### Information given
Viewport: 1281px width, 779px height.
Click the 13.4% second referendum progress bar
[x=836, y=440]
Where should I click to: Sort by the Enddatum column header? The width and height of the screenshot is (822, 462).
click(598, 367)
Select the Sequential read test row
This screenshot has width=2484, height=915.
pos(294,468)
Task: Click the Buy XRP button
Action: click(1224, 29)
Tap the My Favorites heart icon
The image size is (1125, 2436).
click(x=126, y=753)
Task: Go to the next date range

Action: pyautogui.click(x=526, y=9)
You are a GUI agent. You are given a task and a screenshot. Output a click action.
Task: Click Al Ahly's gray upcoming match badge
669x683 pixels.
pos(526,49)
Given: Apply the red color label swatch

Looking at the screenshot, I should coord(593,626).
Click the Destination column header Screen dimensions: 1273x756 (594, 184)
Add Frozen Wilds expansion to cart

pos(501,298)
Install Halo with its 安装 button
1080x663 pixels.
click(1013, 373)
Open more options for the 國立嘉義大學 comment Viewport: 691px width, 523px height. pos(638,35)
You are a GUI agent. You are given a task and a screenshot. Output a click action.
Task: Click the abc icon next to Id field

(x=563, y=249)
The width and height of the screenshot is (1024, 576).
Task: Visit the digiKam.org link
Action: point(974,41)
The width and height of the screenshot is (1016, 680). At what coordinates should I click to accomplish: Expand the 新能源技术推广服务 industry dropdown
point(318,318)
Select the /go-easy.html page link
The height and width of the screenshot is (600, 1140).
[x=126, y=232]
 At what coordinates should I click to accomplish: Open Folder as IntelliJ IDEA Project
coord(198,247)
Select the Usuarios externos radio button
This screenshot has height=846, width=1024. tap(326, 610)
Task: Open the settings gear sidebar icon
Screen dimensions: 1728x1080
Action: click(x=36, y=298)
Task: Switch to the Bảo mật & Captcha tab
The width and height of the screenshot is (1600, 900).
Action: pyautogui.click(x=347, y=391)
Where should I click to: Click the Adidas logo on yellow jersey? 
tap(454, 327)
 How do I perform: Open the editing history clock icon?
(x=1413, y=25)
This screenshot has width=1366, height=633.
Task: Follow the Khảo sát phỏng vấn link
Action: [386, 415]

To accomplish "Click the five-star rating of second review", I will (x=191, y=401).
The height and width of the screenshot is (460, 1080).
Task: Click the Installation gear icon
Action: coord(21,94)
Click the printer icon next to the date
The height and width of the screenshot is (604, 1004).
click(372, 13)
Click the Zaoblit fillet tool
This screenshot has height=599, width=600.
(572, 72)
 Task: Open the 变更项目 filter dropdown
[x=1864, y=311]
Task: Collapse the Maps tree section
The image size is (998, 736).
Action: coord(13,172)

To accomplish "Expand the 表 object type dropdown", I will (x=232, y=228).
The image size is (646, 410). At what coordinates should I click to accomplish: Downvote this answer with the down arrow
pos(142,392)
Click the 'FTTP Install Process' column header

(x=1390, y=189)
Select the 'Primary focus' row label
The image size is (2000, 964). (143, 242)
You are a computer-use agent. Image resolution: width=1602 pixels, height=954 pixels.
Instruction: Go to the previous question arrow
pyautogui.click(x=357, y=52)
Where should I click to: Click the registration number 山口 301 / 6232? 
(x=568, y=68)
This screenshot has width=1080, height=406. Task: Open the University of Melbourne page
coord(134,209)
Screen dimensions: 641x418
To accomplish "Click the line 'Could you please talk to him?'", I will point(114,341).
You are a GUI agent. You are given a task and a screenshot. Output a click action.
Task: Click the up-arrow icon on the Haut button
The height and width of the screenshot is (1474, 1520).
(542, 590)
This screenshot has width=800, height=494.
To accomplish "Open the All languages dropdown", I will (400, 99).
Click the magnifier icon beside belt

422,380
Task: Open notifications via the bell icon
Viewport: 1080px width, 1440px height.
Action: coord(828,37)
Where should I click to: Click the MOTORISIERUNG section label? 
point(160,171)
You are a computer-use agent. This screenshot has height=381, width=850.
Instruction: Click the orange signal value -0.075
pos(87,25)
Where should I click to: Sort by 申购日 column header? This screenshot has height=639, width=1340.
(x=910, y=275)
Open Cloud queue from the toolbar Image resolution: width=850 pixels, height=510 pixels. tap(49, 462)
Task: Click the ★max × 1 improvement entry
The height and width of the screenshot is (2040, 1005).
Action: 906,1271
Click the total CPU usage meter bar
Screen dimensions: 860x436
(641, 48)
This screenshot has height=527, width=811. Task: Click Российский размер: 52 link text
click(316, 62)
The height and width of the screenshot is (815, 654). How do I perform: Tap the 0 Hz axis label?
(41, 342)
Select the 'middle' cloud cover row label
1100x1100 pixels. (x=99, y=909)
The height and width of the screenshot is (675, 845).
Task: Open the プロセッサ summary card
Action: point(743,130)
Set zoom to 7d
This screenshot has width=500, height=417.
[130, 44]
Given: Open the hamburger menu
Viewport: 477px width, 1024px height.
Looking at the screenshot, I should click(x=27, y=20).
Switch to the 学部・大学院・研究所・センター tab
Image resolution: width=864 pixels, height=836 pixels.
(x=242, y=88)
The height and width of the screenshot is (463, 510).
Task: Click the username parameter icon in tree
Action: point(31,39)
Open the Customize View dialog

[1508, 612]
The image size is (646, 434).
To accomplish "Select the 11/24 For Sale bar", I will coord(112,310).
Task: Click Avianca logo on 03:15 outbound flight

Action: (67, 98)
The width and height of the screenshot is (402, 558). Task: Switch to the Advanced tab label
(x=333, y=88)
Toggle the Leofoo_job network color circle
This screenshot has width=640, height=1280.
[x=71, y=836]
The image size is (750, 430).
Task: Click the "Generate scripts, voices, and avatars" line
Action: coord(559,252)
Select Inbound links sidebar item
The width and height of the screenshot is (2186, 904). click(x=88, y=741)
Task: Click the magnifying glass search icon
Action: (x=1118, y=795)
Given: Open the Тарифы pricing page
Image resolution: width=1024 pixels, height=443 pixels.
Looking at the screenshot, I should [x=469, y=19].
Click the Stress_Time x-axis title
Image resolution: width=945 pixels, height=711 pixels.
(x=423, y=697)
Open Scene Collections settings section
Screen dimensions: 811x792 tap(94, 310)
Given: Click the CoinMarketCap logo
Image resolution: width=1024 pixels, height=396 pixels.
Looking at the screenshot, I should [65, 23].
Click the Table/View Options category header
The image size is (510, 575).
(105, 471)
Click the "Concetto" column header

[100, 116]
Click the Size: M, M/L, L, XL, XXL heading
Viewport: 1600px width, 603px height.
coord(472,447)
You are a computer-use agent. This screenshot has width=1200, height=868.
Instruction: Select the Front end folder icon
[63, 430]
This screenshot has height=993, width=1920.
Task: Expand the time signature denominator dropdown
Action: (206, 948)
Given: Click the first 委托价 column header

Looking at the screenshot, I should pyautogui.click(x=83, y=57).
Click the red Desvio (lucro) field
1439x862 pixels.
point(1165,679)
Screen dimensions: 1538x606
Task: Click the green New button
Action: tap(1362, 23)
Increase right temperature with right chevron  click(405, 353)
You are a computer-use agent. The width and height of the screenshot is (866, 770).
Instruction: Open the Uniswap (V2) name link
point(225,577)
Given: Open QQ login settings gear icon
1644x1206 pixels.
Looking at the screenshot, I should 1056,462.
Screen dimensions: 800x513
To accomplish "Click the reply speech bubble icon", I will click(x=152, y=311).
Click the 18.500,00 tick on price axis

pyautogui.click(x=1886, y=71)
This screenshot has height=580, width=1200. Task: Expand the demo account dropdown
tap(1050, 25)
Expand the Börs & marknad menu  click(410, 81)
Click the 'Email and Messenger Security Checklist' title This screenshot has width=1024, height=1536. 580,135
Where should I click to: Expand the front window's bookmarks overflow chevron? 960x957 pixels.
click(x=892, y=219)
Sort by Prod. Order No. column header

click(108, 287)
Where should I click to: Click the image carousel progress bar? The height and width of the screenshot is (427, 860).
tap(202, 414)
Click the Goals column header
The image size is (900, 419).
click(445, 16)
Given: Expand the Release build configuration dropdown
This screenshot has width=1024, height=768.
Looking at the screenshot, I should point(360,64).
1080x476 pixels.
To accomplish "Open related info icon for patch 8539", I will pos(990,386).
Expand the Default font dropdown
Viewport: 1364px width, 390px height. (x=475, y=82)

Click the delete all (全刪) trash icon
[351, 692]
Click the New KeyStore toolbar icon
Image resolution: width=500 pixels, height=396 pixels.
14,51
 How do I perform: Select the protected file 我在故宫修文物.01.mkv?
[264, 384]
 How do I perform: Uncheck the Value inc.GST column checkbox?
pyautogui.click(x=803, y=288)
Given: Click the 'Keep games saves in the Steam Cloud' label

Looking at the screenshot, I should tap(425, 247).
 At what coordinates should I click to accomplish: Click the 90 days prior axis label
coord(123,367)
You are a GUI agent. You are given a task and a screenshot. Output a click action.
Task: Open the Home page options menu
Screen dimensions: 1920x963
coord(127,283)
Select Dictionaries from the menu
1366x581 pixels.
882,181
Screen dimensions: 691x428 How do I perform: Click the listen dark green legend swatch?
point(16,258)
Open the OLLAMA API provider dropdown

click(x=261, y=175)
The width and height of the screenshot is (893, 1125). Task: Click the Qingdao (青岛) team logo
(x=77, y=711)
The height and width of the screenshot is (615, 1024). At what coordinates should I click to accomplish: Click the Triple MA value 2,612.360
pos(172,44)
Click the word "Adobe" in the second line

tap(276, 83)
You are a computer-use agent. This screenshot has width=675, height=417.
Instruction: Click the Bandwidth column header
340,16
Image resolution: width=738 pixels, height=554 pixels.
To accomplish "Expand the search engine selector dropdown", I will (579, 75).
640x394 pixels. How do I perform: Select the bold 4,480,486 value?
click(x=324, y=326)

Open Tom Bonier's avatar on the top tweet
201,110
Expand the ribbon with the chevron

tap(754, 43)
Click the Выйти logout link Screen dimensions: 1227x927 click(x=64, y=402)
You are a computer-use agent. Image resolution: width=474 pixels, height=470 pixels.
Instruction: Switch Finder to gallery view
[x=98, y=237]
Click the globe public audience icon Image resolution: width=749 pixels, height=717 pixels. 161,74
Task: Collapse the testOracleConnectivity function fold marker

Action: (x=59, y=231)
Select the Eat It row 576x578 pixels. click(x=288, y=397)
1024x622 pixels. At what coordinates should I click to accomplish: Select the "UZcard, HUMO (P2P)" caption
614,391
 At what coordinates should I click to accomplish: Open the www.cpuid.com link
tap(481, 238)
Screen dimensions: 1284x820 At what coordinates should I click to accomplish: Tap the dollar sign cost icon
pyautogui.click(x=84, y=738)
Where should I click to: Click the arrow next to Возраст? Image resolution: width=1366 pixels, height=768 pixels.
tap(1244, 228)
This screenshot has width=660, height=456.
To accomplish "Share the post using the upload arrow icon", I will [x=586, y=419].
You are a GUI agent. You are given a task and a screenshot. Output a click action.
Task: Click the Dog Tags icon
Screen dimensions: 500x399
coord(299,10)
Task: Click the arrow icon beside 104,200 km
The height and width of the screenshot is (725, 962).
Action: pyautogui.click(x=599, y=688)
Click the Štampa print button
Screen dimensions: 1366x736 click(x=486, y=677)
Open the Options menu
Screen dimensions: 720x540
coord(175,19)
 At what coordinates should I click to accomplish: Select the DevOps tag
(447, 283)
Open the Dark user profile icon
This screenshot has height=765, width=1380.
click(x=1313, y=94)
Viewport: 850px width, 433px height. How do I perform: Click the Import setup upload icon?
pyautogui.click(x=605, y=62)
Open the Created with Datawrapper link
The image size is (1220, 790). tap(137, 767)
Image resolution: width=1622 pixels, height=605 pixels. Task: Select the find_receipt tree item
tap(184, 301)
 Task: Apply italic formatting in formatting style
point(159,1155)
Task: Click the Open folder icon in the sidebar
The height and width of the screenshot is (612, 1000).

### What you are asked to do
An exact copy of every line from the one containing "You are a computer-use agent. Image resolution: width=474" through the last line of the entries is required; please add nothing.

### Written solution
You are a computer-use agent. Image resolution: width=474 pixels, height=470 pixels.
Instruction: Switch Finder to gallery view
[x=98, y=237]
Click the globe public audience icon Image resolution: width=749 pixels, height=717 pixels. 161,74
Task: Collapse the testOracleConnectivity function fold marker

Action: (x=59, y=231)
Select the Eat It row 576x578 pixels. click(x=288, y=397)
1024x622 pixels. At what coordinates should I click to accomplish: Select the "UZcard, HUMO (P2P)" caption
614,391
 At what coordinates should I click to accomplish: Open the www.cpuid.com link
tap(481, 238)
Screen dimensions: 1284x820 At what coordinates should I click to accomplish: Tap the dollar sign cost icon
pyautogui.click(x=84, y=738)
Where should I click to: Click the arrow next to Возраст? Image resolution: width=1366 pixels, height=768 pixels.
tap(1244, 228)
This screenshot has width=660, height=456.
To accomplish "Share the post using the upload arrow icon", I will [x=586, y=419].
You are a GUI agent. You are given a task and a screenshot. Output a click action.
Task: Click the Dog Tags icon
Screen dimensions: 500x399
coord(299,10)
Task: Click the arrow icon beside 104,200 km
The height and width of the screenshot is (725, 962).
Action: pyautogui.click(x=599, y=688)
Click the Štampa print button
Screen dimensions: 1366x736 click(x=486, y=677)
Open the Options menu
Screen dimensions: 720x540
coord(175,19)
 At what coordinates should I click to accomplish: Select the DevOps tag
(447, 283)
Open the Dark user profile icon
This screenshot has height=765, width=1380.
click(x=1313, y=94)
Viewport: 850px width, 433px height. How do I perform: Click the Import setup upload icon?
pyautogui.click(x=605, y=62)
Open the Created with Datawrapper link
The image size is (1220, 790). tap(137, 767)
Image resolution: width=1622 pixels, height=605 pixels. Task: Select the find_receipt tree item
tap(184, 301)
 Task: Apply italic formatting in formatting style
point(159,1155)
Task: Click the Open folder icon in the sidebar
The height and width of the screenshot is (612, 1000).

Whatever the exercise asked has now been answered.